The disparity, he mentioned, excessivelights the necessity for structural reforms to deepen monetary inclusion and strengthen the investment tradition.
Reflecting on the Capital Market Masterplan (CMMP) 2015–2025, the SEC DG famous that it was conceived as a ten-year roadmap to remodel Nigeria’s capital market right into a key driver of financial transformation.
“In the present day, as we stand on the solarset of that ten-year plan, our process is just not ceremonial; it’s reflective and diagnostic,” he mentioned. “We should ask: what did we obtain, the place did we fall quick, and what classes should anchor our subsequent decade of reforms?”
In accordance with Agama, lower than half of the 108 strategic initiatives outlined below the CMMP have been absolutely achieved. He blamed the shortfall on weak alignment with nationwide financial plans, insufficient monitoring metrics, and restricted stakeholder possession.
He acknowledged that the market recorded notable progress in some areas, together with the issuance of Inexperienced Bonds, growth of Sukuk financing, integration of fintech, and the expansion of non-interest monetary merchandise.
Nevertheless, he lamented that market liquidity stays extremely concentrated in a number of dominant firms — notably Airtel Africa, Dangote Cement, and MTN Nigeria — leaving small and medium-sized enterprises largely underrepresented.

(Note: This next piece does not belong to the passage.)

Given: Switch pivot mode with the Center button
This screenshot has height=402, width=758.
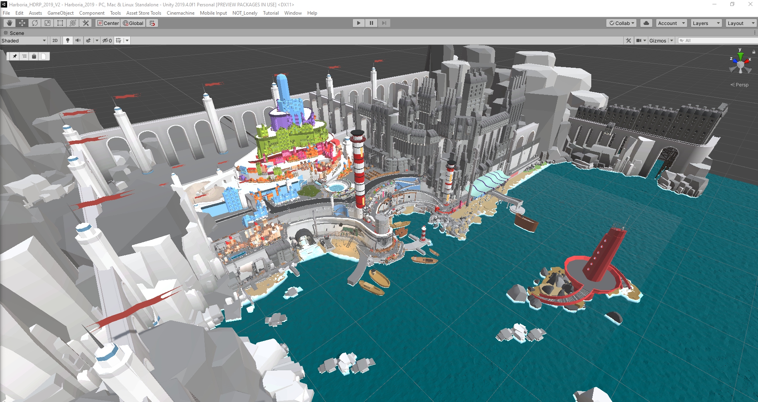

Trying forward, the SEC DG outlined six core challenges that should outline the following part of reform: low retail investor participation, market concentration, declining overseas inflows, underutilised pension property, untapped diaspora capital, and a widening infrastructure financing hole.
He warned that Nigeria’s $150 billion annual infrastructure deficit stays far past what the capital market at present contributes. “With solely about N1.5 trillion permitted in public-private partnership (PPP) bonds, we’re witnessing a transparent misalignment between monetary innovation and nationwide growth priorities,” he said.
Agama referred to as for a “reimagined SEC” that won’t solely regulate but additionally allow innovation, encourage accountable make investmentsment, and function a catalyst for private-sector-driven development. He emphasised that the following decade of market reform should prioritise trust-building, transparency, and inclusion as key pillars for sustainable growth.
“Imaginative and prescient with out execution is inertia,” he declared. “And reform with out measurement is aspiration with out accountability. Our future lies not simply in drafting plans, however in making certain that each initiative delivers tangible outcomes for buyers and for the nation’s economic system.”
With cryptocurrency adoption hovering and conventional market participation lagging, Agama’s remarks underline a rising want for Nigeria to bridge the belief hole between innovation and regulation—or threat watching billions of {dollars} in potential funding bycross its formal monetary system.